Of course this doesn't mean I don't worry (quite the opposite) but I also don't want to be in panic mode when I don't need to be. The doctors are keeping a close eye on him, the nursing staff is taking care of him, and we at home watch him closely, paying attention to every mood swing, behavioral episode (for a lack of a better word) and the hyperactivity if it elevates.

I have never nor will I ever turn down any prayers, positive energy or anything else that is beneficial in our journey and foremost in Lennon's journey. I will continue to write posts about the good days and the bad days. There will be days and weeks perhaps of silence, but know that in the day of silence it is then when we experience normalcy.


It's been seemingly quiet at the home front without too many changes, no concrete results of what happened last month or what is going on with the liver. I know that the EPV (Eppstein Barr Virus) numbers are incredibly elevated and we are hoping that the IV medication is taking those levels down.

This week we will be discussing taking out that pic-line and even though we've had central line before I'm glad when it's out and gone. If you remember he had two infections - one with his port (yeast) and one in the central line (ecoli) and so I'm a little nervous even though we once again do what needs to be done.

Lennon is quite spunky these days, funny, goofy, ornery, loving, full of himself. Yesterday he made me several valentines while I was laying down on the couch. Once I got up, he said "Mom, you forget to make my valentine". So we sat down together and I created his valentine. 

Follow-Up with the Doctors

Lennon is still on IV medication to bring down the EBV (Eppstein Bar Virus) levels in his system. His ammonia has been maintaining at 75, which in terms for Lennon is probably normal. All but one test has returned from the mayo clinic and they all are negative..so still waiting on one more result and well then what? I don't think anyone knows. I know there is talk about doing another biopsy in a few weeks to see how the liver is looking then now that he's been changed to IV meds. In addition, they are going to have to think/talk about taking the pic line out. I remember the last one he had and despite stitches.. well it just fell out...not exactly something I want to happen now that he is having some coagulation issues (which he didn't have the last time when it just fell out).

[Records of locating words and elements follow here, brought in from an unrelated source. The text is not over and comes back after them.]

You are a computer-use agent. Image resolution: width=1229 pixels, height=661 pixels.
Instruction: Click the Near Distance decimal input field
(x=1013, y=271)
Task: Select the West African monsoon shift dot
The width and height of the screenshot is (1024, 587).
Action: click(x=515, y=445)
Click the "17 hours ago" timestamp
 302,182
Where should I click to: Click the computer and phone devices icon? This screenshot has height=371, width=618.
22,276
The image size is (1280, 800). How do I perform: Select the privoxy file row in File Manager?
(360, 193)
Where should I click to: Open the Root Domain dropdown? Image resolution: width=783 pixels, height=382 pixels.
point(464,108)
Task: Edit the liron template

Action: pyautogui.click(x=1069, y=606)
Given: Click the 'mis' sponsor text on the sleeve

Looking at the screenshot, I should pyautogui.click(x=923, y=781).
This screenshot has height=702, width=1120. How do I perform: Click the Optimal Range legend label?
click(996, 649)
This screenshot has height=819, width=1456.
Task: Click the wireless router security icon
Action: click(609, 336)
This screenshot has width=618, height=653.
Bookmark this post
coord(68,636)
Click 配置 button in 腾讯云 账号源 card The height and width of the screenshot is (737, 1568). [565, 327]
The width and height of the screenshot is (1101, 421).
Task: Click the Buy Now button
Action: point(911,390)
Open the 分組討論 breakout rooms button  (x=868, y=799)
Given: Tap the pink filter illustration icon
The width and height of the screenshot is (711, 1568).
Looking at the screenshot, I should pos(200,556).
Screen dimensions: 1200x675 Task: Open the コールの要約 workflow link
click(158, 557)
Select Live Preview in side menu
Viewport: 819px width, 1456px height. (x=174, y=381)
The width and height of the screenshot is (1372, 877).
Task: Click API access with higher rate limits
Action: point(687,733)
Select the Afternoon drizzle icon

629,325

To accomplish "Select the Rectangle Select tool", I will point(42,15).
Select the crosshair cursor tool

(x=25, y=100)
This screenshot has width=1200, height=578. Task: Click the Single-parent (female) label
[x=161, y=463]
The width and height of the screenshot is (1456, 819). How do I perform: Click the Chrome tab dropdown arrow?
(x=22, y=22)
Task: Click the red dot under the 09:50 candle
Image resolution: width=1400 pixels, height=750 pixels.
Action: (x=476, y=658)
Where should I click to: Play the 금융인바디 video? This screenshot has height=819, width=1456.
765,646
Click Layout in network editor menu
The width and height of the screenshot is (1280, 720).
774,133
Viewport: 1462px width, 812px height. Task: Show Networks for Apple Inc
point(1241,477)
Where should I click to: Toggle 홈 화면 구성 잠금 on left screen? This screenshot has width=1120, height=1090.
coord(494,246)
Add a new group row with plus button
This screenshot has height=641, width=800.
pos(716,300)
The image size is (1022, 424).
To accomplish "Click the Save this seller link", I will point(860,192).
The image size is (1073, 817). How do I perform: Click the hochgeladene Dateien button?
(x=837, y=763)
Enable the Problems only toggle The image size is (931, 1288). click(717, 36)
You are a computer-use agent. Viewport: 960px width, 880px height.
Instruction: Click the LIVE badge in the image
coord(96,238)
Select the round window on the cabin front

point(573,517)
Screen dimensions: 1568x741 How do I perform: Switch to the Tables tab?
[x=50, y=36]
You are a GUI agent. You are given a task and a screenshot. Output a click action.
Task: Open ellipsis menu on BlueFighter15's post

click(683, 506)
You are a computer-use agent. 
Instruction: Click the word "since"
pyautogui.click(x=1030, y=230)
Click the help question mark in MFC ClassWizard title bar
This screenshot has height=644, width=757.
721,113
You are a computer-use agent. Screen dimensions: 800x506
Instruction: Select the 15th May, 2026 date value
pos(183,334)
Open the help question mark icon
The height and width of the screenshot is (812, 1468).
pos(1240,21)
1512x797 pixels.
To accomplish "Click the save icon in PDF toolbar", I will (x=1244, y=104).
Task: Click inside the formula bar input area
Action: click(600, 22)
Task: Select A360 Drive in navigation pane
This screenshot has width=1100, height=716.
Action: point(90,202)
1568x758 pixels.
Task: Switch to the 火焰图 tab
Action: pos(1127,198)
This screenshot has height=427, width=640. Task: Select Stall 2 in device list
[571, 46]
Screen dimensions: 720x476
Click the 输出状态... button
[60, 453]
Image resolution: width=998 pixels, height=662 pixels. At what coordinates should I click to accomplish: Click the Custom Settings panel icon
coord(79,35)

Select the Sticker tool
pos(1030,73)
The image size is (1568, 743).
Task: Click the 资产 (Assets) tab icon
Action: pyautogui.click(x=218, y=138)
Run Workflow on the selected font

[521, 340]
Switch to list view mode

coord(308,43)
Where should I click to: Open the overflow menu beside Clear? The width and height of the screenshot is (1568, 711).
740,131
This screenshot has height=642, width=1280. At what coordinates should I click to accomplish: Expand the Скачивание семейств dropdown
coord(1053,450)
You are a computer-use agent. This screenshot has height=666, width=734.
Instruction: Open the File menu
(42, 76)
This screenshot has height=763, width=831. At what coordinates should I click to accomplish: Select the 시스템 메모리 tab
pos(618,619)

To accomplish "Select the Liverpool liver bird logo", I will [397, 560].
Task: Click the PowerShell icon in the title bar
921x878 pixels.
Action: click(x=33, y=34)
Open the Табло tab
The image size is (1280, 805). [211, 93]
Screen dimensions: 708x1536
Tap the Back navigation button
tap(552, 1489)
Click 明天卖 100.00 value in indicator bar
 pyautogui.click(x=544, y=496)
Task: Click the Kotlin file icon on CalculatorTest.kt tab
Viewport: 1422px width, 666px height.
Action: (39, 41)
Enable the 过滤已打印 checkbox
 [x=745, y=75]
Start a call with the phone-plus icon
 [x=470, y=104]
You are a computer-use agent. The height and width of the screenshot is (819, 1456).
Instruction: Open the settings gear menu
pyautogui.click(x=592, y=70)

This is kind of the medical stuff.. don't know much of anything other than he looks good. And I mean he really does look good! We have a behaviorist schedule to come visit next week, but with the way he has been I wonder if that is even going to be relevant..and then again we do still deal with aggression and other behavioral stuff. Overall though he has been sweet and just the cutest thing to watch and listen to...sometimes I wish I had an video cam going all the time or readily available because some of his moments are so precious. Tonight he read me a story (instead of me reading to him), and he played with his cars, even if it was for a short while..he played nonetheless.

He's been very polite too when asking for a drink, saying please and 'thank you mommy'. At the moment he's watching a movie with his brother. So I leave with a note that he is doing well, even if he is not all the way out of the clear...then again he could be...one can never tell.